__Exercise material__:
******
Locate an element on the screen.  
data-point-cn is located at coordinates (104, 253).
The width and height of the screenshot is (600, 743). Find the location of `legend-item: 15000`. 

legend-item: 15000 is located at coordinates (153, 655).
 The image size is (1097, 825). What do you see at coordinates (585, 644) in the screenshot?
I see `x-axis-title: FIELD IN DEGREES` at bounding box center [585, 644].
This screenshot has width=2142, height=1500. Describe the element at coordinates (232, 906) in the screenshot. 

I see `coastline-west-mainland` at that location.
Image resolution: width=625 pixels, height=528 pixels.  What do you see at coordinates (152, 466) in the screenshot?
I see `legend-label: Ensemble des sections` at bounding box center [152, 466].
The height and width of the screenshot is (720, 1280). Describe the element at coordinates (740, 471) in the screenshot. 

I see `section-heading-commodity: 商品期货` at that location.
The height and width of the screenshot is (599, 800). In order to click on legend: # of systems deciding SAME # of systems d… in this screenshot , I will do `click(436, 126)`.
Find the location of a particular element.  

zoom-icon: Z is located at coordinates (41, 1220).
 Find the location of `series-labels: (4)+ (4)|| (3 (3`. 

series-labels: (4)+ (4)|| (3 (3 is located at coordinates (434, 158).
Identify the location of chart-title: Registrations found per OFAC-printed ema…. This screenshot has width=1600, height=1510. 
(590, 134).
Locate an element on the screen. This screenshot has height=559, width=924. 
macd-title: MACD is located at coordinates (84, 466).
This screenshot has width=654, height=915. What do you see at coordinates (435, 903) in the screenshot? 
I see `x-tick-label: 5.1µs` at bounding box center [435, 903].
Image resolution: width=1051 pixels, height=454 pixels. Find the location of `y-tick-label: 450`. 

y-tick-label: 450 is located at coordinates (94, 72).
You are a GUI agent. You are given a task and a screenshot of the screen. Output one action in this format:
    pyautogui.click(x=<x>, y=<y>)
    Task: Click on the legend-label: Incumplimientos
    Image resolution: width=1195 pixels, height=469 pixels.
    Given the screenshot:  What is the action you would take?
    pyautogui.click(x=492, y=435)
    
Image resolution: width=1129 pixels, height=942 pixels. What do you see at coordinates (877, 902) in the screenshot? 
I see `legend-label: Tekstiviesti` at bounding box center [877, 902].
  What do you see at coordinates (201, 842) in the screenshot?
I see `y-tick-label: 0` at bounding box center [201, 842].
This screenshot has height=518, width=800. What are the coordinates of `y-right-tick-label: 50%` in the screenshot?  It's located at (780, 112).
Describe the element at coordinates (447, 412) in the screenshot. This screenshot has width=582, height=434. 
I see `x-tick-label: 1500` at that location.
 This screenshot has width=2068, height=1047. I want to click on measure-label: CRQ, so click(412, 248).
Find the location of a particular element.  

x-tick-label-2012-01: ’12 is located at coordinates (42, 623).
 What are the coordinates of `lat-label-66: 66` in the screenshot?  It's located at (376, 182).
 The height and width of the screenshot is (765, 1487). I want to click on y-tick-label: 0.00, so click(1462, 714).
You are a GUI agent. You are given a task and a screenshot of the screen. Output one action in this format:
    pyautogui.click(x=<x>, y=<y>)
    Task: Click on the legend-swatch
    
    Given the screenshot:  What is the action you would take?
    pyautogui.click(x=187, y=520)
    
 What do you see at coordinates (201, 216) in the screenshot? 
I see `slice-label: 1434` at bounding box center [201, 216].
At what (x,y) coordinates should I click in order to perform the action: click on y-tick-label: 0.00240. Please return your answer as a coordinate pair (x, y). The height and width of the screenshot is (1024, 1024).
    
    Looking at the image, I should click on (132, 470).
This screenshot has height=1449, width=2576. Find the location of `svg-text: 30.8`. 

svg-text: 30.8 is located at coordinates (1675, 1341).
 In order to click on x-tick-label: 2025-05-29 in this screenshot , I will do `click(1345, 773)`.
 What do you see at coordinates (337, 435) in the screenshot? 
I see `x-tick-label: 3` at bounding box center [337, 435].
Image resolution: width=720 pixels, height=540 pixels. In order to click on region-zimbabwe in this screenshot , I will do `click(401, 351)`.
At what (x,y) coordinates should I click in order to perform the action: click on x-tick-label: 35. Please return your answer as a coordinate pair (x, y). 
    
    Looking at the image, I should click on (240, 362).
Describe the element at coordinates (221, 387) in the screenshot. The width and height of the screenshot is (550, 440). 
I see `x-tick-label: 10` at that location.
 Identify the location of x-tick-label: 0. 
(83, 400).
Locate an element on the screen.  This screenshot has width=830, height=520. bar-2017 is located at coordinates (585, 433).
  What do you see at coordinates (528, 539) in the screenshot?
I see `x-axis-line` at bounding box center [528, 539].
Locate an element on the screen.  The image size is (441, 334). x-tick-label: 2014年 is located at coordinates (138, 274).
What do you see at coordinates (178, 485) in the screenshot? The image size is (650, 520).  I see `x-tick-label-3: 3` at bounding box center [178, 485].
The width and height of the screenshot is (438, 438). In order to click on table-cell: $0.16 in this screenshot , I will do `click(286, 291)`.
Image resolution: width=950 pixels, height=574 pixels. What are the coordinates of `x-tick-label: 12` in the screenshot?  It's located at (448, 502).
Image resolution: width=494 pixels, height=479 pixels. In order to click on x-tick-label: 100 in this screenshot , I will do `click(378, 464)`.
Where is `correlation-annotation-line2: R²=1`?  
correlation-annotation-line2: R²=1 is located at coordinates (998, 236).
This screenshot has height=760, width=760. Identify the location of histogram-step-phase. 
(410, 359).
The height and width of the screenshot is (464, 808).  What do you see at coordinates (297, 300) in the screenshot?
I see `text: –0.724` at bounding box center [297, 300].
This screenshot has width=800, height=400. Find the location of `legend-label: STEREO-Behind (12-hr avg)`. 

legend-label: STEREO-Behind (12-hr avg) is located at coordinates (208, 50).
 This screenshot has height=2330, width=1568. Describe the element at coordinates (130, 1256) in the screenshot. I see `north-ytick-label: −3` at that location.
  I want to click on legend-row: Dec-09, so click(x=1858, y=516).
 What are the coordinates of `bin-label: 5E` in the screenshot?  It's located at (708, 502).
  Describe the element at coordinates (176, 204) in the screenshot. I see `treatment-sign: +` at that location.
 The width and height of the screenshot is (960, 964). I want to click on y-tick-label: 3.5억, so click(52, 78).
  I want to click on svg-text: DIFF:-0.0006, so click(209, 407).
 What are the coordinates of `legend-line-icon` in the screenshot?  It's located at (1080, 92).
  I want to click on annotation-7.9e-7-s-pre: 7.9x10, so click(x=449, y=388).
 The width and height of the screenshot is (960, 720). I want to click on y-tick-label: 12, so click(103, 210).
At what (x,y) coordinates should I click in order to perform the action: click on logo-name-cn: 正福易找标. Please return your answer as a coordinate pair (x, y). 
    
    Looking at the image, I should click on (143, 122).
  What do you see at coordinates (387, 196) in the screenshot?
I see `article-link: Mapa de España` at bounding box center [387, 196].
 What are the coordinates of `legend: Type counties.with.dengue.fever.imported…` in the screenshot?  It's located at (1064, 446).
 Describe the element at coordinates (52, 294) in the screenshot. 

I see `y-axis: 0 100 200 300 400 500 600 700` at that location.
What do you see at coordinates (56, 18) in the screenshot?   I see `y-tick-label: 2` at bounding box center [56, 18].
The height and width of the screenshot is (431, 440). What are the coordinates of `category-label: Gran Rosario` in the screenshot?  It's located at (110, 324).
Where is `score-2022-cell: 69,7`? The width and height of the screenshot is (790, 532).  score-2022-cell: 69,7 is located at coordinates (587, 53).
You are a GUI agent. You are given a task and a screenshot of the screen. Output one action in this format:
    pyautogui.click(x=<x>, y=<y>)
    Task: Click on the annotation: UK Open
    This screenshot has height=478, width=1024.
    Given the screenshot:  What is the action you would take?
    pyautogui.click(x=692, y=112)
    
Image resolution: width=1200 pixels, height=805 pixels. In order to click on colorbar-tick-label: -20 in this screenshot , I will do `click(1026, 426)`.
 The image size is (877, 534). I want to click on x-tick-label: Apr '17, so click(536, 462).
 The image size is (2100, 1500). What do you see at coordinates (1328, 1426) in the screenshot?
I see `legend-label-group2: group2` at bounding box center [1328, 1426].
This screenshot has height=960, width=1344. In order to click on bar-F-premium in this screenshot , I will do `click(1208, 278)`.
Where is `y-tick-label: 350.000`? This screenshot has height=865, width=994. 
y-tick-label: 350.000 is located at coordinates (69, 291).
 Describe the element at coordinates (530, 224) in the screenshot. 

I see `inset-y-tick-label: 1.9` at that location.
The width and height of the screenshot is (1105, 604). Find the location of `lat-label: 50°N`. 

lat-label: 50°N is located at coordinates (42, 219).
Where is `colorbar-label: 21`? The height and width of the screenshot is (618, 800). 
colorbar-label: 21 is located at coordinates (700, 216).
******
__What this task involves__: Rewrite only the material from the line containing "on x-tick-label: 35." through the line containing "coordinates (585, 433).", changing "Describe" to "Name" and keeping everything else the same.

__Solved problem__:
At what (x,y) coordinates should I click in order to perform the action: click on x-tick-label: 35. Please return your answer as a coordinate pair (x, y). 
    
    Looking at the image, I should click on (240, 362).
Name the element at coordinates (221, 387) in the screenshot. The width and height of the screenshot is (550, 440). 
I see `x-tick-label: 10` at that location.
 Identify the location of x-tick-label: 0. 
(83, 400).
Locate an element on the screen.  This screenshot has width=830, height=520. bar-2017 is located at coordinates (585, 433).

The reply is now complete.